DÉFIS >>
[1] Répondez brièvement à ces questions sur le texte :
(a) Quel chapitre de l'ALENA porte sur l'arbitrage entre l'investisseur et l'État ?
(b) Quel cas a servi, plus que tout autre, à démontrer que les propositions de l'AMI constituaient une charte des droits des entreprises multinationales ?
(c) Qu'est-ce que la plupart des témoins jugeaient ne pas constituer des mesures adéquates ?
[2] Renvoyez sans aucune modification le passage du texte qui commence par « Vu les inquiétudes » et se poursuit jusqu'à « cadre de l'OMC. ».

Vu les inquiétudes suscitées par l'interprétation du terme « expropriation » dans les modalités de l'ALENA relatives à l'arbitrage entre l'investisseur et l'État (chapitre 11), le gouvernement devrait veiller à ce que le concept d'expropriation au sens étroit du terme fasse partie de toute future négociation sur l'investissement dans le cadre de l'OMC.

Plus que tout autre cas, celui de l'Éthyl MMT a été utilisé pour démontrer que les propositions de l'AMI constituaient une charte des droits des entreprises multinationales qui aurait un impact néfaste sur les populations et les États. Dans la même veine, il a été suggéré d'inclure dans tout accord global une série de normes contraignantes portant sur la main-d'oeuvre, ainsi que des lignes directrices à respecter obligatoirement pour régir le comportement des multinationales et ainsi compenser les avantages présumés des investisseurs privés. La plupart des témoins estimaient que les lignes directrices facultatives de l'OCDE régissant les multinationales ne constituaient pas des mesures adéquates.

DONNÉES FOURNIES >>
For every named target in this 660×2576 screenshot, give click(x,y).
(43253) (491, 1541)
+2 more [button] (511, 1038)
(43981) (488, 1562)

LES RÉPONSES >>
[1]
(a) Le chapitre 11.
(b) Le cas de l'Éthyl MMT.
(c) Les lignes directrices facultatives de l'OCDE régissant les multinationales.

[2]
Vu les inquiétudes suscitées par l'interprétation du terme « expropriation » dans les modalités de l'ALENA relatives à l'arbitrage entre l'investisseur et l'État (chapitre 11), le gouvernement devrait veiller à ce que le concept d'expropriation au sens étroit du terme fasse partie de toute future négociation sur l'investissement dans le cadre de l'OMC.